Lee, who spent more than two years in total working at agencies like Leo Burnett, Dentsu and Y&R before joining MSIG, is keen to tap on her experience as a communicator and a leader having been on both sides of the fence, to ensure MSIG’s marketing strategy over the long term is relevant and that the company will continuously innovate to improve customer experience.

For example, in Singapore, she points out MSIG was the first to introduce straight-through claims payout using FAST bank transfer, eliminating the time to process cheques and in Thailand, it introduced MSIG SpeeDi, where motor insurance customers are able to get phone assistance within 60 seconds with the touch of a button, have their location triangulated by GPS and sent to a motor surveyor who will arrive on scene within 30 minutes. For Malaysia, MSIG optimized its processes to save claims processing time by over 98% so that customers can get their payment quickly.

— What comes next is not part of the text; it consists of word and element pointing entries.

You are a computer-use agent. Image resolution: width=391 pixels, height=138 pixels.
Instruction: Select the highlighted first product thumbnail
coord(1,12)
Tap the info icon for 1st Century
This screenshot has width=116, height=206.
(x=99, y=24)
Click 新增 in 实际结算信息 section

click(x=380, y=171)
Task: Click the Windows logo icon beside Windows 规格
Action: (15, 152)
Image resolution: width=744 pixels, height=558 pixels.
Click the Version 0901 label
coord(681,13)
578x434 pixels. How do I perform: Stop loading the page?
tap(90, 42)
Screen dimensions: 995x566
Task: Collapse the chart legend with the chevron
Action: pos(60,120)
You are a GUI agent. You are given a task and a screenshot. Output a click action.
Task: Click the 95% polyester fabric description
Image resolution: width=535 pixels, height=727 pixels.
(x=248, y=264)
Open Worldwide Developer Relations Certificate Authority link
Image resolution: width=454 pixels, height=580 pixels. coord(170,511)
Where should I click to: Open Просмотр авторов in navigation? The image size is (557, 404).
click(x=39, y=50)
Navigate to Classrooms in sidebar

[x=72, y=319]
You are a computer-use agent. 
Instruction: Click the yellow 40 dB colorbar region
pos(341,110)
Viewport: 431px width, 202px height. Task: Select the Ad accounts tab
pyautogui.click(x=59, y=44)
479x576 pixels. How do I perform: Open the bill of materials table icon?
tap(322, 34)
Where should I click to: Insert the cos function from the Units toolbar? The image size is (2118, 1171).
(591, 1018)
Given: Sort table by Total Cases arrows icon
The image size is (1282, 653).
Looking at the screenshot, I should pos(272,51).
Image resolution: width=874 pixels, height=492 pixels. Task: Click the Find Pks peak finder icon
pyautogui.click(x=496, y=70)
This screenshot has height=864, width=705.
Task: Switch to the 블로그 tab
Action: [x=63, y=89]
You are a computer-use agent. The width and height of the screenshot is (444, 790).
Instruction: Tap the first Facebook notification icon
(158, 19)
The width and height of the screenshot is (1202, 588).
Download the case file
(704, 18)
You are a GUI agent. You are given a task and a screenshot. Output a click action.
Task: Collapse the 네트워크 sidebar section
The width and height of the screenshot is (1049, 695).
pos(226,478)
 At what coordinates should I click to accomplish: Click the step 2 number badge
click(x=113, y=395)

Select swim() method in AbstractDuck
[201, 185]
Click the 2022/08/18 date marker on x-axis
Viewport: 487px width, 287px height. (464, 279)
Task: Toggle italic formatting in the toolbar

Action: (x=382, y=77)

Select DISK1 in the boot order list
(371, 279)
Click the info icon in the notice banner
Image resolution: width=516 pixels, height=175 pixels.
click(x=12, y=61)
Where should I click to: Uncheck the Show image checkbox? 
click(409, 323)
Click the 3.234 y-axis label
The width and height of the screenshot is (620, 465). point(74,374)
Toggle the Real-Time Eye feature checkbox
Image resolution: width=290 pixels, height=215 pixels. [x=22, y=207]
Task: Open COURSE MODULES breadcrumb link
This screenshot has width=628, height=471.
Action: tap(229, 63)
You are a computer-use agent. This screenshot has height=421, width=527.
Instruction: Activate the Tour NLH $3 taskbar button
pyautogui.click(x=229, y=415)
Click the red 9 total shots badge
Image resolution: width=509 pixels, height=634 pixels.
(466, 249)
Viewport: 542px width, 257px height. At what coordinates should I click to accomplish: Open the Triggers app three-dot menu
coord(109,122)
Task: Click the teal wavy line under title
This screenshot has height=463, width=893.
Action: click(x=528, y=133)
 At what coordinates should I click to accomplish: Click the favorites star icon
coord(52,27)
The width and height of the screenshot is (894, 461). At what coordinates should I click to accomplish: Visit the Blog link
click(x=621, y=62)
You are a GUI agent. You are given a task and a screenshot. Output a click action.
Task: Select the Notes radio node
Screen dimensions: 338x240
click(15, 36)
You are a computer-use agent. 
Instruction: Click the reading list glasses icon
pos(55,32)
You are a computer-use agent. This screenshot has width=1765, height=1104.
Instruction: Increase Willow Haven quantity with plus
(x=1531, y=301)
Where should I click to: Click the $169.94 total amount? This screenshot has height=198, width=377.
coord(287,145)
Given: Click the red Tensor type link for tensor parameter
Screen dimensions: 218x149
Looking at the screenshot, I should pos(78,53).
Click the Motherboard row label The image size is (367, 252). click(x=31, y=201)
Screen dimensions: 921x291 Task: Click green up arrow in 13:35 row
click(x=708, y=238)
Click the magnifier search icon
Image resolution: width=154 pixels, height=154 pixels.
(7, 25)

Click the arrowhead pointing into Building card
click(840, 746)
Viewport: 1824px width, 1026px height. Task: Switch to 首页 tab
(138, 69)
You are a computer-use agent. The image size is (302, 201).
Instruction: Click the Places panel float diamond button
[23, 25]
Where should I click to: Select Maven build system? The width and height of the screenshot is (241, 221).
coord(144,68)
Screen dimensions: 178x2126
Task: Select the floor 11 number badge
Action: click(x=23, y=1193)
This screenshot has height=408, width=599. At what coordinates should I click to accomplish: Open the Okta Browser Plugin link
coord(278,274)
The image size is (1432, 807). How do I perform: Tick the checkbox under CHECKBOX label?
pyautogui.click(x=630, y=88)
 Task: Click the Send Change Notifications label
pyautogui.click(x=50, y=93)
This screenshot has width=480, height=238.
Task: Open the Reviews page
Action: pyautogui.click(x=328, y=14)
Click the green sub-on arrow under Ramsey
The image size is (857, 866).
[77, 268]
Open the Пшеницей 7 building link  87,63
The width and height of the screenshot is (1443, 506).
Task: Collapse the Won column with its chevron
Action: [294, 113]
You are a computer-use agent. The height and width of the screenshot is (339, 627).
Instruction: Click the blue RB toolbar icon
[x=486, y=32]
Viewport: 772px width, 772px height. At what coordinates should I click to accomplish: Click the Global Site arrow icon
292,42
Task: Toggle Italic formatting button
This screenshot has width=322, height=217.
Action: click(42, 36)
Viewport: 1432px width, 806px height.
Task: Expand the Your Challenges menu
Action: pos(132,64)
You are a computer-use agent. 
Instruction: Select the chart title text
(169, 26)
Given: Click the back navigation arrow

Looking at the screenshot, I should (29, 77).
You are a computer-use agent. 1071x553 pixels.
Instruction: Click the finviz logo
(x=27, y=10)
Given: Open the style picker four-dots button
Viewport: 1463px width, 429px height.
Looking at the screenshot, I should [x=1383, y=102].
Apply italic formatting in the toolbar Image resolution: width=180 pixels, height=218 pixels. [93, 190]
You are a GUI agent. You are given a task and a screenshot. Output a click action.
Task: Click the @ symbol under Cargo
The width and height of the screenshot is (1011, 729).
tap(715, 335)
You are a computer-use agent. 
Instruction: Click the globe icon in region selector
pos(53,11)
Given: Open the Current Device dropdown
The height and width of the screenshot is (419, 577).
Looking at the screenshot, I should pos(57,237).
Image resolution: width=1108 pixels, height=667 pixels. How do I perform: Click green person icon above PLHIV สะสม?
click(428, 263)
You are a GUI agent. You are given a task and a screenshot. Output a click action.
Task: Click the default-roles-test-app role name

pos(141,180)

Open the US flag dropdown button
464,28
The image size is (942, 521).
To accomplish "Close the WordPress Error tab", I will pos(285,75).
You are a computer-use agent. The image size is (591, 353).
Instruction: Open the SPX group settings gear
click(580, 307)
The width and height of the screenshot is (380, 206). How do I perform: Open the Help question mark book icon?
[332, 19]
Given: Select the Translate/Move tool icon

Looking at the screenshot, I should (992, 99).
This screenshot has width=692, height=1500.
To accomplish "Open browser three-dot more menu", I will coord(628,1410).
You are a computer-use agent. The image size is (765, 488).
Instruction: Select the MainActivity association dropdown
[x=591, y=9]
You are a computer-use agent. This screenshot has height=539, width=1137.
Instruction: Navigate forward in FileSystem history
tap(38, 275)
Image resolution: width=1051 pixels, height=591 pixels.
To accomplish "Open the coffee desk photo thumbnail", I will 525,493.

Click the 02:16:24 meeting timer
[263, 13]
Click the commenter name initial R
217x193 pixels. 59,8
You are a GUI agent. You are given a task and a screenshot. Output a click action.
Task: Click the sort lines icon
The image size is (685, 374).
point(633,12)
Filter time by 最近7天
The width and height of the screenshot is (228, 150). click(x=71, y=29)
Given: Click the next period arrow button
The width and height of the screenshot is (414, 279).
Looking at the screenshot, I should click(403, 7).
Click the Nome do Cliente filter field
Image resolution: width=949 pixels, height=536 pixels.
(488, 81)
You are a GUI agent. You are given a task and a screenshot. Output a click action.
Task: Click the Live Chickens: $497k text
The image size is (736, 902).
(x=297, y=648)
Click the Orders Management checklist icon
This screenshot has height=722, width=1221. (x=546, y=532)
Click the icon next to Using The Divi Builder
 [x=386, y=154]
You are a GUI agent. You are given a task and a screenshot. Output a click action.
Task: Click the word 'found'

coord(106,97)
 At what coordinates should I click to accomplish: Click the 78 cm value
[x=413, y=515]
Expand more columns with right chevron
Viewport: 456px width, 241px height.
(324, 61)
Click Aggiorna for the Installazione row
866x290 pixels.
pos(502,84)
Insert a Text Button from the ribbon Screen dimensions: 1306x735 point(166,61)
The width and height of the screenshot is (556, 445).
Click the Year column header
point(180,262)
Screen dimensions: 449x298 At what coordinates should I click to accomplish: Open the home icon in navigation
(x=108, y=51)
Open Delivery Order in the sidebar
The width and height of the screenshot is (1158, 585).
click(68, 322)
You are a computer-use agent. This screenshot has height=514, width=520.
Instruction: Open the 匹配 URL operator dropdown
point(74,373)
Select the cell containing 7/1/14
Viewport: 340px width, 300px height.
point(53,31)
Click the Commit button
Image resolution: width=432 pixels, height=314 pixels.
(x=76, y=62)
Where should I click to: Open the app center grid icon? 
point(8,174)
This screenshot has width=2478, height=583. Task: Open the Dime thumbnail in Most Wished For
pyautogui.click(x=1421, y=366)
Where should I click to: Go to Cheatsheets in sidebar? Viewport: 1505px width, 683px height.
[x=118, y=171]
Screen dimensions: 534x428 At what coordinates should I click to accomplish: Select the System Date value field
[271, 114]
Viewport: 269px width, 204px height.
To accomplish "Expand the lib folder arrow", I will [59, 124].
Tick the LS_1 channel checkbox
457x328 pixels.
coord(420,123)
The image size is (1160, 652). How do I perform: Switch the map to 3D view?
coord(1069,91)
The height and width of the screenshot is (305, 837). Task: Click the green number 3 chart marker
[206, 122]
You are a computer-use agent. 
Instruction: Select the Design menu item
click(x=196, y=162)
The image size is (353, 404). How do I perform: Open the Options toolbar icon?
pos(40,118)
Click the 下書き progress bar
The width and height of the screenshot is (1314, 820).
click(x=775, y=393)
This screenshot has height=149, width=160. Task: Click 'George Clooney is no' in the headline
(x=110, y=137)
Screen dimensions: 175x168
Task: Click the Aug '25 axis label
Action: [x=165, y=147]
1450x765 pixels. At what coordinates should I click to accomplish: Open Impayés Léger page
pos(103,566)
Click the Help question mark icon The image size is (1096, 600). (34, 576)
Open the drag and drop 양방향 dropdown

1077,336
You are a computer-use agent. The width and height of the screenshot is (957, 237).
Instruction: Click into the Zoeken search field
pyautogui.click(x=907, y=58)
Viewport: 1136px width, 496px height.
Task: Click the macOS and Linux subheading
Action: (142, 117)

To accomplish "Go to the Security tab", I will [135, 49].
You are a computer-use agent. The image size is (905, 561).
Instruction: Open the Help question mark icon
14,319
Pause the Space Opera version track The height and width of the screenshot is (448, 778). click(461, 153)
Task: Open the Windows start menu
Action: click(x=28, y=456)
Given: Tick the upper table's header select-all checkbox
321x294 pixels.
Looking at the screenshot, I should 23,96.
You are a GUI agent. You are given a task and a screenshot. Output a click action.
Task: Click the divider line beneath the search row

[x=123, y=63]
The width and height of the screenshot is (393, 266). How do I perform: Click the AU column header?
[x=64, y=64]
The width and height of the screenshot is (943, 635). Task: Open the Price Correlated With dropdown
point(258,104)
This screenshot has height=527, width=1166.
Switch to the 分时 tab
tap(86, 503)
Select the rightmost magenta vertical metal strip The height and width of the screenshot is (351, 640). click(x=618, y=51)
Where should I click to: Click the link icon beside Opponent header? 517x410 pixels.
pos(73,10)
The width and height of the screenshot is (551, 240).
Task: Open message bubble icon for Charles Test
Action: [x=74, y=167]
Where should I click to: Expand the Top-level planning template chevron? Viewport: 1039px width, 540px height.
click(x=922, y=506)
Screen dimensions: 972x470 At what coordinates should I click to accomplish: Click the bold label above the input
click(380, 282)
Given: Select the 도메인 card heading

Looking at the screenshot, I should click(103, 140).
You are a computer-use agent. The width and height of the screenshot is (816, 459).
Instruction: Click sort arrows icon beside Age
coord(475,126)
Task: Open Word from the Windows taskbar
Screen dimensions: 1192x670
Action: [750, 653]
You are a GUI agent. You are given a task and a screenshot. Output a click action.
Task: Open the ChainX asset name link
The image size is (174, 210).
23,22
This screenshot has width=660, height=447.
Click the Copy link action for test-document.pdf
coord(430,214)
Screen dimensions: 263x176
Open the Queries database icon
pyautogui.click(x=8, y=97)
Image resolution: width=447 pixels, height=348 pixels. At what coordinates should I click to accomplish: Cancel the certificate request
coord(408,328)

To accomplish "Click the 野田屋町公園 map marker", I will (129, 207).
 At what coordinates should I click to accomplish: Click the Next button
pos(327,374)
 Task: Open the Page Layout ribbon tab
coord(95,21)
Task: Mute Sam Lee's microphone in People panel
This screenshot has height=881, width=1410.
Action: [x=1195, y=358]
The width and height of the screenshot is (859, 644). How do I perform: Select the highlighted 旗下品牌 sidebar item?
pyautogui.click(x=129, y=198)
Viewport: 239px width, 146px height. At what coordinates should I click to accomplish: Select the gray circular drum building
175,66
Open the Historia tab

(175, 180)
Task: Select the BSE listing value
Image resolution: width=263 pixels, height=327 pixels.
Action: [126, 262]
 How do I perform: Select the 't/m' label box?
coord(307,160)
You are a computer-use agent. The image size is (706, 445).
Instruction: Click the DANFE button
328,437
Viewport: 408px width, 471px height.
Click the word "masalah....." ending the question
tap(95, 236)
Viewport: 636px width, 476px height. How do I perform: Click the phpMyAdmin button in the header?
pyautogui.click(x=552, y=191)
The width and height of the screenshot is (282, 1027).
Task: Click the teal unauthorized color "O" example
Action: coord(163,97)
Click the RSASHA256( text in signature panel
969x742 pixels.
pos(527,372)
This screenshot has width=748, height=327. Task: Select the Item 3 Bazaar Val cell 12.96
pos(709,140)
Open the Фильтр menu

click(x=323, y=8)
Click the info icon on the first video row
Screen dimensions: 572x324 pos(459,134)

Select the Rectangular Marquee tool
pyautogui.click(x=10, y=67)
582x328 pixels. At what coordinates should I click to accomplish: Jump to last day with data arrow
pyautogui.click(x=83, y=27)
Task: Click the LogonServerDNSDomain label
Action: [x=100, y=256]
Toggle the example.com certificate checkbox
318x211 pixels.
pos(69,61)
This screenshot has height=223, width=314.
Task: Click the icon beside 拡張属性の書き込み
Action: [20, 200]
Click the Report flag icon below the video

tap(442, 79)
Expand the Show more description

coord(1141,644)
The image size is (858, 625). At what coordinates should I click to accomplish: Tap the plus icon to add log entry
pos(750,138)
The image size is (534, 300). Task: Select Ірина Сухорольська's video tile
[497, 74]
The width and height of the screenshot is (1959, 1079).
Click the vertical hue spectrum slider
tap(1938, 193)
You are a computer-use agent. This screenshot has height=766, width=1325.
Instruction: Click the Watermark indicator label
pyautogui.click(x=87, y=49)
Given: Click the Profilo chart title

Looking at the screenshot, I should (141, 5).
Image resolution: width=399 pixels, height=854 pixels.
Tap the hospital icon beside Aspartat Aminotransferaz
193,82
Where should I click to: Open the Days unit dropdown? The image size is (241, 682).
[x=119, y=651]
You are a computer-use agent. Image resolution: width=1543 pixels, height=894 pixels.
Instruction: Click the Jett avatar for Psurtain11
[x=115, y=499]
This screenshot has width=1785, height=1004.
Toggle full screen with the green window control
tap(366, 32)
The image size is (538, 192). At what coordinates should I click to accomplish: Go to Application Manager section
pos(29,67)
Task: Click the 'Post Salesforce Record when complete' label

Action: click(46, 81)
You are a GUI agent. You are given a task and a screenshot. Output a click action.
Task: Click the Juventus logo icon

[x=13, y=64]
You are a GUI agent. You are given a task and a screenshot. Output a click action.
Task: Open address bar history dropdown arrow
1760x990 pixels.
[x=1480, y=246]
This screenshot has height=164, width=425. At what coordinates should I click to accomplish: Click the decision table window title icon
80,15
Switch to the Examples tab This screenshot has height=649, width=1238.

“It’s about putting ourselves in our customers’ shoes and challenging the status quo. We have a few customer segments depending on the insurance need, and we target them through consumer insights, behavior and content marketing both offline and online,” she explains.

“The advantage of using online channels is that we’re able to measure our KPIs. However, it does not just stop there, the data needs to be analyzed with follow up action plans to improve on future communication and targeting of our products to customers.”

Lee is also keen to stress MSIG’s marketing strategy cannot succeed if it is not open and honest with its agencies, the key to forging a successful partnership, as they will help them understand the company’s challenges. MSIG’s creative agency is M&C Saatchi and its media agency is Wavemaker.

In addition, she also sees agencies as an extension of her own team and will take time to share information and insights in MSIG’s discussions with its agencies.

“When I joined MSIG two years ago, our branding efforts were only beginning. We were looking for partners who understood our starting point and were keen to grow with us. Two years on, we see both agencies as partners in this journey of brand building, supporting us in our vision to develop MSIG Asia as the centre of excellence,” Lee explains.

Cutting through the noise

Presently, the insurance industry is a saturated one with both life and general insurers vying for a share of voice. It also does not help when there is little differentiation between life and general insurance brands in the eyes of a consumer.

Moving forward, Lee says MSIG approach is to get a ‘bang for our buck’, to be more strategic and creative in its messaging, positioning and targeting. Digital is always a part of MSIG’s media mix as it enables the insurer to target its customers better and is a more cost-effective channel.

“However, we still try to adopt a holistic approach as our research has shown that a combination of traditional and digital media still works best for us to achieve high awareness for a campaign. Also, apart from advertising, it is important to integrate all other customer touch points in the entire buying cycle, from discovery to purchase to repeat customers,” she explains.

“It’s about the synergies of messaging through 360 marketing including in-store experience, PR and research. Pre- and post-campaign research is crucial in understanding the most effective media channel and the research results are always used to improve the media mix for the next campaign.”

There are daunting tasks facing Lee as she tries to future poof MSIG for the future, but moving Lee into the newly-created CMO role is the first step by the insurer to getting there.